* **EXERCISE GOAL**:
Find "The height and width of the screenshot is (816, 1283)." in the data, then restate the line it sits in and every later line word for word, ending with the last line.
* * *
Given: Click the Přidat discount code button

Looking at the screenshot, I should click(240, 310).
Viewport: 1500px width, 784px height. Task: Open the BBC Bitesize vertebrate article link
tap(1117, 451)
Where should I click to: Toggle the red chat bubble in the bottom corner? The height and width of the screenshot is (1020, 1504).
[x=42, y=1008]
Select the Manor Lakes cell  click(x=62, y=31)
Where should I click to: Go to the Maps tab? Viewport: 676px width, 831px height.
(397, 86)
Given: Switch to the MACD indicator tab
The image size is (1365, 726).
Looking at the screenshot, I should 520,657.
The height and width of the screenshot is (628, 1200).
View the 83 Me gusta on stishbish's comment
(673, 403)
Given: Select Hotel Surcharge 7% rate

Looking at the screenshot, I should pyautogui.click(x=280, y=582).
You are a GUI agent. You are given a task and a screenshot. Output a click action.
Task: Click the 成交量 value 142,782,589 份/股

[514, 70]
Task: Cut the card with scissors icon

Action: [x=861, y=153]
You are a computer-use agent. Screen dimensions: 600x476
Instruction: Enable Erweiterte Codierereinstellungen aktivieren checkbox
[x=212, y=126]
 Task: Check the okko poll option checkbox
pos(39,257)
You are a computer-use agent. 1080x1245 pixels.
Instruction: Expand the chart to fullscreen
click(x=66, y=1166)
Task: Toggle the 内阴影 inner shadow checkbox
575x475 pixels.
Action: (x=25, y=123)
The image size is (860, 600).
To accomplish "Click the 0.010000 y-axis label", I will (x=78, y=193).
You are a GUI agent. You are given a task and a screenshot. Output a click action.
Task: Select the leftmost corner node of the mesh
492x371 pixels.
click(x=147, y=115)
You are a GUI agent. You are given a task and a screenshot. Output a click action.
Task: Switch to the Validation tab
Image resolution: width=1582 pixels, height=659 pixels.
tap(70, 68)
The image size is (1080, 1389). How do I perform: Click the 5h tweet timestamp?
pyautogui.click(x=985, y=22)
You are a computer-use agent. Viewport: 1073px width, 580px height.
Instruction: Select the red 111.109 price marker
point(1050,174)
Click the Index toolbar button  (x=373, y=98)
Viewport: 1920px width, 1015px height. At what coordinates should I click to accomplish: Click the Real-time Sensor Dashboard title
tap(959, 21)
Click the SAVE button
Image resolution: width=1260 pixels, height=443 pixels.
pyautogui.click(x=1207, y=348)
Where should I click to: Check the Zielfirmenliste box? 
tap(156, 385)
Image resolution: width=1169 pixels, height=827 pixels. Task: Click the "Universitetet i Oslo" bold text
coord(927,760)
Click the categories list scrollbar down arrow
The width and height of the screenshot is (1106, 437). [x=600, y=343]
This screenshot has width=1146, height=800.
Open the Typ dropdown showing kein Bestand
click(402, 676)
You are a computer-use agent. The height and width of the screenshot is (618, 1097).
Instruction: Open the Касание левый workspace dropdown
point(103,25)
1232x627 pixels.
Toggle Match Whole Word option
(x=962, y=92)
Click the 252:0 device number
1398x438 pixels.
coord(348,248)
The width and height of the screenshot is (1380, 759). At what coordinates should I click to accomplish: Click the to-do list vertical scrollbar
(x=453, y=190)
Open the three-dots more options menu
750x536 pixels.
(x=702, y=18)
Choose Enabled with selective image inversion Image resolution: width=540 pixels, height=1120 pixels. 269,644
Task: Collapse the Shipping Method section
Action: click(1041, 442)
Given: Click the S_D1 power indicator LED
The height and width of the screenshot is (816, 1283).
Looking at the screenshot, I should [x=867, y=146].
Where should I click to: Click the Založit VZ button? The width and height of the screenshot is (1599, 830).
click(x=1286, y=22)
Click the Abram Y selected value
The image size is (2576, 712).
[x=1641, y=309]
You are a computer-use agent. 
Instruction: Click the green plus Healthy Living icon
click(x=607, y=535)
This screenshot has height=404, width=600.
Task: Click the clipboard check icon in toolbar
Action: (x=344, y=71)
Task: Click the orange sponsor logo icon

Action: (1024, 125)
* * *
* **OUTPUT BELOW**:
The height and width of the screenshot is (816, 1283).
Looking at the screenshot, I should [x=867, y=146].
Where should I click to: Click the Založit VZ button? The width and height of the screenshot is (1599, 830).
click(x=1286, y=22)
Click the Abram Y selected value
The image size is (2576, 712).
[x=1641, y=309]
You are a computer-use agent. 
Instruction: Click the green plus Healthy Living icon
click(x=607, y=535)
This screenshot has height=404, width=600.
Task: Click the clipboard check icon in toolbar
Action: (x=344, y=71)
Task: Click the orange sponsor logo icon

Action: (1024, 125)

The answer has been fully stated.